Written problem
Reproduce the records starting at the line containing "Click the bronze cell for Europei" and ending at the line containing "[x=111, y=331]", replacing "Instruction" with "Directive" and leaving everything else unchanged.

━━━ Material for the task

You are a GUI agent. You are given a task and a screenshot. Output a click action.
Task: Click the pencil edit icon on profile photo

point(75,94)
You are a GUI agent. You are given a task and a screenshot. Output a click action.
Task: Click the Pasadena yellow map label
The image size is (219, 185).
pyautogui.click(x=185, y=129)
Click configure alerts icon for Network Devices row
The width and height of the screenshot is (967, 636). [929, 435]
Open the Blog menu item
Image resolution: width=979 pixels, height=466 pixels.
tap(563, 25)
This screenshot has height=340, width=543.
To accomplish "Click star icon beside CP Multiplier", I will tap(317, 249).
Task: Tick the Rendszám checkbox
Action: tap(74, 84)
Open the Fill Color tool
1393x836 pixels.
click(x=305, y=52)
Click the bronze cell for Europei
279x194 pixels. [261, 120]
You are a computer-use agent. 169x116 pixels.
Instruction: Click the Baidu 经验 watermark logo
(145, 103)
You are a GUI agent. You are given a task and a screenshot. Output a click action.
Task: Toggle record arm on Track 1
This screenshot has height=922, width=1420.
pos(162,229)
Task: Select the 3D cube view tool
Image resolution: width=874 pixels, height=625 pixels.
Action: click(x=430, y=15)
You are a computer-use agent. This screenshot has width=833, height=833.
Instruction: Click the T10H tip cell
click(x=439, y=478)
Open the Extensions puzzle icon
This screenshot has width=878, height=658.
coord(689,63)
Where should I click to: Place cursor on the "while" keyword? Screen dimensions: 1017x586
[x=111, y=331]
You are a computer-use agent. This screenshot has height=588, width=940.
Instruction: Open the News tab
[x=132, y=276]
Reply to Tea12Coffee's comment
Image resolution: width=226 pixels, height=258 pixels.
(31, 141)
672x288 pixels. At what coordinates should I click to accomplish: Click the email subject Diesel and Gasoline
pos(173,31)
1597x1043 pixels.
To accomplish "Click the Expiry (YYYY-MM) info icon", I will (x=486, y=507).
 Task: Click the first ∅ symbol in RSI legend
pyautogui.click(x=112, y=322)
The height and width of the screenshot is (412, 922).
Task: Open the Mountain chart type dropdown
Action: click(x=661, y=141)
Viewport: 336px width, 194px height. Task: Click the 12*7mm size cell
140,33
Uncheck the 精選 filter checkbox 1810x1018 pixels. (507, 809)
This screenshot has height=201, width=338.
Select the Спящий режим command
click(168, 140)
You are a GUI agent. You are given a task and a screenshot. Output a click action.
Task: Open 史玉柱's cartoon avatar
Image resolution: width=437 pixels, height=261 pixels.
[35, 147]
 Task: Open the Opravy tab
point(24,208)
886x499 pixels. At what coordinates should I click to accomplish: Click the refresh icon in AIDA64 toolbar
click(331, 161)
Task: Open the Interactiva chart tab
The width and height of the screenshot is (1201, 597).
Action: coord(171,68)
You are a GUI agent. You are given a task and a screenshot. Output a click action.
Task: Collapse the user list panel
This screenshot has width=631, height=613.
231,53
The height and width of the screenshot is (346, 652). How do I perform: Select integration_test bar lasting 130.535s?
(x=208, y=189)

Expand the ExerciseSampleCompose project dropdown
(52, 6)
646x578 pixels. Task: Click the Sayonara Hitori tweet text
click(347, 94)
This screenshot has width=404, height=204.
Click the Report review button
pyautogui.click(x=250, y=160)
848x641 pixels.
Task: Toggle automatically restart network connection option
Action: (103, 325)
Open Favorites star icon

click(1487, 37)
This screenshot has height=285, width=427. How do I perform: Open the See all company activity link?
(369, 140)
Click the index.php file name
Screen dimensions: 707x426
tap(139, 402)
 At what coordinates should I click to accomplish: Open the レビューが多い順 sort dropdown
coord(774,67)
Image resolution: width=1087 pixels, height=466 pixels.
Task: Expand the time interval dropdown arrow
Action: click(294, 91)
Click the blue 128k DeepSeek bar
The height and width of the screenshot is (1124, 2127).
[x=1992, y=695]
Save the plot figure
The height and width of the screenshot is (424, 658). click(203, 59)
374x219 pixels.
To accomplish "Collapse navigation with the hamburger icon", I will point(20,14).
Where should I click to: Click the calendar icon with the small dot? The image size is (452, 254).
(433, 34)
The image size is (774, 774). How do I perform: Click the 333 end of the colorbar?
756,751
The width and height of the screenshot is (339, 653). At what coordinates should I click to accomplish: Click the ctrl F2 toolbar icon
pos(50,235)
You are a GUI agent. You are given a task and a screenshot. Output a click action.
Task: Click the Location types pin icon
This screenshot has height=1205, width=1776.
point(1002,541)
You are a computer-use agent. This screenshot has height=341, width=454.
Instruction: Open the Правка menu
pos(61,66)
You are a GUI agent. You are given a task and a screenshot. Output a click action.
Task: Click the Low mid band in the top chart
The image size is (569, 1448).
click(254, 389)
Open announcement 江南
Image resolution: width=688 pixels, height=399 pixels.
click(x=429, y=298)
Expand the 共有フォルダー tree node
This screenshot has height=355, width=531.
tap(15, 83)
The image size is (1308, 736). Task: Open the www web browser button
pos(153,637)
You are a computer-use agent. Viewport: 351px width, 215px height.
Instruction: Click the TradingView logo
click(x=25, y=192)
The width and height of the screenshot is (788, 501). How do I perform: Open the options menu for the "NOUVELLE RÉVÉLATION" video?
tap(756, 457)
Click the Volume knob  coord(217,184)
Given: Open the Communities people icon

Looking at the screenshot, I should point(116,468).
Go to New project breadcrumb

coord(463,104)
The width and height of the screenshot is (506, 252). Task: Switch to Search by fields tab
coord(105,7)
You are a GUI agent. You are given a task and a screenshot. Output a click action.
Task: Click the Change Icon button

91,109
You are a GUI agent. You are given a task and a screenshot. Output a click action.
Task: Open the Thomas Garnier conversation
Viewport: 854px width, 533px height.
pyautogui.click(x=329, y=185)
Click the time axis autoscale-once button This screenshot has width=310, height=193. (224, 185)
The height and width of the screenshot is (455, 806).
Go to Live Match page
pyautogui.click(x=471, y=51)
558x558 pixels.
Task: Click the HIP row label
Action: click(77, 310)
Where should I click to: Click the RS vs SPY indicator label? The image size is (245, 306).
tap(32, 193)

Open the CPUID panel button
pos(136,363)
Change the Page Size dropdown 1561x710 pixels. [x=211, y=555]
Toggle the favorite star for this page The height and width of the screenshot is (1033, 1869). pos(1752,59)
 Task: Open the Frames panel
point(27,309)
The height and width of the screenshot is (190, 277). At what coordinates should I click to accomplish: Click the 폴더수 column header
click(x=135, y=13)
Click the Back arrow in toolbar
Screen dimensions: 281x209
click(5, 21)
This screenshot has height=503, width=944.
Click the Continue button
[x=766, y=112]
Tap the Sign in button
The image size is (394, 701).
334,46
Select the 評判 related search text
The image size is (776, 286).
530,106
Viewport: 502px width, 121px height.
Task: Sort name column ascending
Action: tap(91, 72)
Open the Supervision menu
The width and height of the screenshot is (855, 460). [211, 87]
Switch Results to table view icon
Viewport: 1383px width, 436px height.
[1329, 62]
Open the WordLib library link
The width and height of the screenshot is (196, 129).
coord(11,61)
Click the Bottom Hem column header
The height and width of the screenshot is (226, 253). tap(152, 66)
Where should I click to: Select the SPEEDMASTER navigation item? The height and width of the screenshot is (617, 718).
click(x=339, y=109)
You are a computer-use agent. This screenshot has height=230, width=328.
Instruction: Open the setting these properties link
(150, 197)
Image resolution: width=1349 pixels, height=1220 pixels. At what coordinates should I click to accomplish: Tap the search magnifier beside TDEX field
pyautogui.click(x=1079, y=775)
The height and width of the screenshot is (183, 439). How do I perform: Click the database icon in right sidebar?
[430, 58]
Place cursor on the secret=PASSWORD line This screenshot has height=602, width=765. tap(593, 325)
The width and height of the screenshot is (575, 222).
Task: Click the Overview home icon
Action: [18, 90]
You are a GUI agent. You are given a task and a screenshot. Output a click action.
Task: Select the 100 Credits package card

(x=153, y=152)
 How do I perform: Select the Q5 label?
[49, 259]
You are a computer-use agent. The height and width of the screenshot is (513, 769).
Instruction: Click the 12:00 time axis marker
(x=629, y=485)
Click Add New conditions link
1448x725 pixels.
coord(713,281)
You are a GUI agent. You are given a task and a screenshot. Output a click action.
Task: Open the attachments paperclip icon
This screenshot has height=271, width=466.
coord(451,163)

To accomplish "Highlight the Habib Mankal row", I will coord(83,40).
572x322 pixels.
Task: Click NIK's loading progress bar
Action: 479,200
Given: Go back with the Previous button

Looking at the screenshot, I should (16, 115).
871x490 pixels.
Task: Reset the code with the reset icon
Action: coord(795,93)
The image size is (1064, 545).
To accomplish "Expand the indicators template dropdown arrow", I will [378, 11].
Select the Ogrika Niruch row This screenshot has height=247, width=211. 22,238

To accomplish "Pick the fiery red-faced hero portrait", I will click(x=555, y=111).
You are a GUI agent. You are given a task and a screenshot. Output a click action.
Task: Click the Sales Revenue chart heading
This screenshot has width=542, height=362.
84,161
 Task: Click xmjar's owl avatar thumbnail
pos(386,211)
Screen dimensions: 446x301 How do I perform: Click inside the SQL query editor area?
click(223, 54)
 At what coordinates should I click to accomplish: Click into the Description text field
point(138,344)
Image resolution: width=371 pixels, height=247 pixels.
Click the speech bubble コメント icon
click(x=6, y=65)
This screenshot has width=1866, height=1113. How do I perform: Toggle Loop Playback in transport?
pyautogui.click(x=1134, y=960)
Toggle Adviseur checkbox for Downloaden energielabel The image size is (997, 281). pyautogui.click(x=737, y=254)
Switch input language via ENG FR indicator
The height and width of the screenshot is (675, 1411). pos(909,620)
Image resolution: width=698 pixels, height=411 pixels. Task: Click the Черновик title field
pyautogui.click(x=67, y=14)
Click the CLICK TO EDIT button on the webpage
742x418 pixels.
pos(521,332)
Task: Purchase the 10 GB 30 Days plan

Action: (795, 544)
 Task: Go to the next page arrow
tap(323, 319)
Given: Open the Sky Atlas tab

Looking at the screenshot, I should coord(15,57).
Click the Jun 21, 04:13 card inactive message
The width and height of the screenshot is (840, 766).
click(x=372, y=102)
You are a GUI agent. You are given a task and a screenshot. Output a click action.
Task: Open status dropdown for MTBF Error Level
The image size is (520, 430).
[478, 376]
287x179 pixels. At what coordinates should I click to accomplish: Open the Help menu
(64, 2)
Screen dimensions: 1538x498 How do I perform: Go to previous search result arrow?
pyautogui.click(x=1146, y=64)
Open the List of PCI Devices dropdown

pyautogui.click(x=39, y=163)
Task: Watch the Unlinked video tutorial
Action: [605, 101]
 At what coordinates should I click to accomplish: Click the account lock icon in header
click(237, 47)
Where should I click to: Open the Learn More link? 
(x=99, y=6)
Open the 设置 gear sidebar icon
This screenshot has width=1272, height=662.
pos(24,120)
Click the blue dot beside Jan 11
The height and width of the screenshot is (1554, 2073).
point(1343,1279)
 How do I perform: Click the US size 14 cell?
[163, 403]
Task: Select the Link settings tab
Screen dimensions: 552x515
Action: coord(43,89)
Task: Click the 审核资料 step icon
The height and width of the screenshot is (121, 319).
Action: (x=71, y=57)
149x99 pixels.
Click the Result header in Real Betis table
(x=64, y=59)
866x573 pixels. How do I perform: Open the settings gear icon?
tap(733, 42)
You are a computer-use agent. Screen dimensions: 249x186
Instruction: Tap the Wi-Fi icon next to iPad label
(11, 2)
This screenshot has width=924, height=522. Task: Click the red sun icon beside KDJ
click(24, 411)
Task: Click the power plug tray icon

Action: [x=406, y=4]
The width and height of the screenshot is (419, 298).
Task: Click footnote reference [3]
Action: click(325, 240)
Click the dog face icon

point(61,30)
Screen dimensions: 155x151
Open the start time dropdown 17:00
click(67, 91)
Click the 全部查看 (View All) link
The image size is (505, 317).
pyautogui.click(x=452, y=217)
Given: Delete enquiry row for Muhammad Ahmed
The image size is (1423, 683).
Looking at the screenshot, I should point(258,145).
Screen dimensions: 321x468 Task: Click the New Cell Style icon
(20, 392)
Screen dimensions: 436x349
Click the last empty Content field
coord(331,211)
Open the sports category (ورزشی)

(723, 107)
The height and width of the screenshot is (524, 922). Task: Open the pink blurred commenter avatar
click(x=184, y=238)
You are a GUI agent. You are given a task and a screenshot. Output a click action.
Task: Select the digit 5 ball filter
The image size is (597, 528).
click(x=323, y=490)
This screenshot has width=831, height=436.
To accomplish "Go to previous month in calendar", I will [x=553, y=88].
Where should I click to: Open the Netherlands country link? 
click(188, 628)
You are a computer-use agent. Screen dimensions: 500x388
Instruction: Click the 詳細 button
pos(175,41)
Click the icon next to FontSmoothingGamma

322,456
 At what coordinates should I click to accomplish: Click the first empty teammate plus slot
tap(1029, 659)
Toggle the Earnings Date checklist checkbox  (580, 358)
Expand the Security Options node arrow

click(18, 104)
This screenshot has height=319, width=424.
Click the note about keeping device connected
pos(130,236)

━━━━━━

Response to the task
Click the bronze cell for Europei
279x194 pixels. [261, 120]
You are a computer-use agent. 169x116 pixels.
Directive: Click the Baidu 经验 watermark logo
(145, 103)
You are a GUI agent. You are given a task and a screenshot. Output a click action.
Task: Toggle record arm on Track 1
This screenshot has height=922, width=1420.
pos(162,229)
Task: Select the 3D cube view tool
Image resolution: width=874 pixels, height=625 pixels.
Action: click(x=430, y=15)
You are a computer-use agent. This screenshot has width=833, height=833.
Directive: Click the T10H tip cell
click(x=439, y=478)
Open the Extensions puzzle icon
This screenshot has width=878, height=658.
coord(689,63)
Where should I click to: Place cursor on the "while" keyword? Screen dimensions: 1017x586
[x=111, y=331]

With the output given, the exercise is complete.